### What is asked
Can you echo back the records, starting with the line that contains "The image size is (705, 1568)." and running through the end of the records, including both ends?

[Begin]

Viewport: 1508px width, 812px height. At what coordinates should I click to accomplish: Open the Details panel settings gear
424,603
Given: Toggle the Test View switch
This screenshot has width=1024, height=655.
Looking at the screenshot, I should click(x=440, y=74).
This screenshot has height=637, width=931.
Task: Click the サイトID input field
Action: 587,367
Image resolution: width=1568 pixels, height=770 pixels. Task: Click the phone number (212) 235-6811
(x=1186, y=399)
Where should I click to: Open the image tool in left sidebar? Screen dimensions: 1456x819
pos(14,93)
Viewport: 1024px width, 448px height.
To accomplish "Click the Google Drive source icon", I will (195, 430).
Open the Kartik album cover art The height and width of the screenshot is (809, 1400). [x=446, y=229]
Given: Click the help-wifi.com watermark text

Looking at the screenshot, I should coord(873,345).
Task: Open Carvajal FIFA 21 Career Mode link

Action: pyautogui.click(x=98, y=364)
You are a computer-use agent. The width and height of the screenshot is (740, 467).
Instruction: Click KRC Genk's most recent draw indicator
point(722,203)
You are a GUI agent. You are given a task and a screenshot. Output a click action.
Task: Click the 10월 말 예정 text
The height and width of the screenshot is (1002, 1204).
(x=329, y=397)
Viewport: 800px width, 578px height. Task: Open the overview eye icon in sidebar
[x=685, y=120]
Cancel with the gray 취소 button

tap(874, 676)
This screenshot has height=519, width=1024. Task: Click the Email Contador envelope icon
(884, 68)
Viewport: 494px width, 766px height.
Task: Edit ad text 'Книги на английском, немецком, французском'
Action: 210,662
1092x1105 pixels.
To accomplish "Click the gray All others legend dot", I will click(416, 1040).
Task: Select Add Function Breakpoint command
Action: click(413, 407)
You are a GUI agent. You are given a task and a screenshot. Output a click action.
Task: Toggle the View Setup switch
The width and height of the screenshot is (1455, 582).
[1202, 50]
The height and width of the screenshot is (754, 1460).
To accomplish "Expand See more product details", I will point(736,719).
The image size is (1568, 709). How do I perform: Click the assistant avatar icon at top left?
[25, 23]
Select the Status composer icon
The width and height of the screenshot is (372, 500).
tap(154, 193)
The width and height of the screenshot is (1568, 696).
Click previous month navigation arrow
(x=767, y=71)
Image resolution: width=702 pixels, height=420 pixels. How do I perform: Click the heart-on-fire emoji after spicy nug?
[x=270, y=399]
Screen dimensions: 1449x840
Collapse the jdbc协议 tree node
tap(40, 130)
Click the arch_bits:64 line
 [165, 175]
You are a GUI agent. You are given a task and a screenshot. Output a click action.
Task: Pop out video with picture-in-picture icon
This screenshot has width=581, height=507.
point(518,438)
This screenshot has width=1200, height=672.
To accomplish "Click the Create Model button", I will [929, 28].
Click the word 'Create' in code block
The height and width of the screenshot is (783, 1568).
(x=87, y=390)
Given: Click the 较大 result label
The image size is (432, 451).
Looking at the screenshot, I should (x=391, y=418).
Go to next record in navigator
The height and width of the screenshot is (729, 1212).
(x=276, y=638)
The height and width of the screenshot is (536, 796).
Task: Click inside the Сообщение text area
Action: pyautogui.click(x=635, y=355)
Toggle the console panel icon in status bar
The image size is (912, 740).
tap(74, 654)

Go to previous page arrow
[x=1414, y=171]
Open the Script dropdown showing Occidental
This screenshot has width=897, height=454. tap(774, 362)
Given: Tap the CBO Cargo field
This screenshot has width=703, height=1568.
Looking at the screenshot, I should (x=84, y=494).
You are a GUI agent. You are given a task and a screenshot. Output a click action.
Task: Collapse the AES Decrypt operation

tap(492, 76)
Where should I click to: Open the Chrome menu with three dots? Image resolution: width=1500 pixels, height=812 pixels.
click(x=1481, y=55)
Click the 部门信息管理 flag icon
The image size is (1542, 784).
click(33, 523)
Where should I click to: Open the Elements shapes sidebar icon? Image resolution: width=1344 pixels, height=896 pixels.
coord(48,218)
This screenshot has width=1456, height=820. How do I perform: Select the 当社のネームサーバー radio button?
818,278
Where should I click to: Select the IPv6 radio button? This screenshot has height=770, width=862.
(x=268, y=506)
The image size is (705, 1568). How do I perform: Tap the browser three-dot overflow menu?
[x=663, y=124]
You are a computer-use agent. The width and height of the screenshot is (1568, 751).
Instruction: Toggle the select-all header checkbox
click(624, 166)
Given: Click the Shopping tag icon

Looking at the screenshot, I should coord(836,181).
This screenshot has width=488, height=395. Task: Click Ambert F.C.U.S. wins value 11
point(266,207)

[End]

### Output below
The image size is (705, 1568). How do I perform: Tap the browser three-dot overflow menu?
[x=663, y=124]
You are a computer-use agent. The width and height of the screenshot is (1568, 751).
Instruction: Toggle the select-all header checkbox
click(624, 166)
Given: Click the Shopping tag icon

Looking at the screenshot, I should coord(836,181).
This screenshot has width=488, height=395. Task: Click Ambert F.C.U.S. wins value 11
point(266,207)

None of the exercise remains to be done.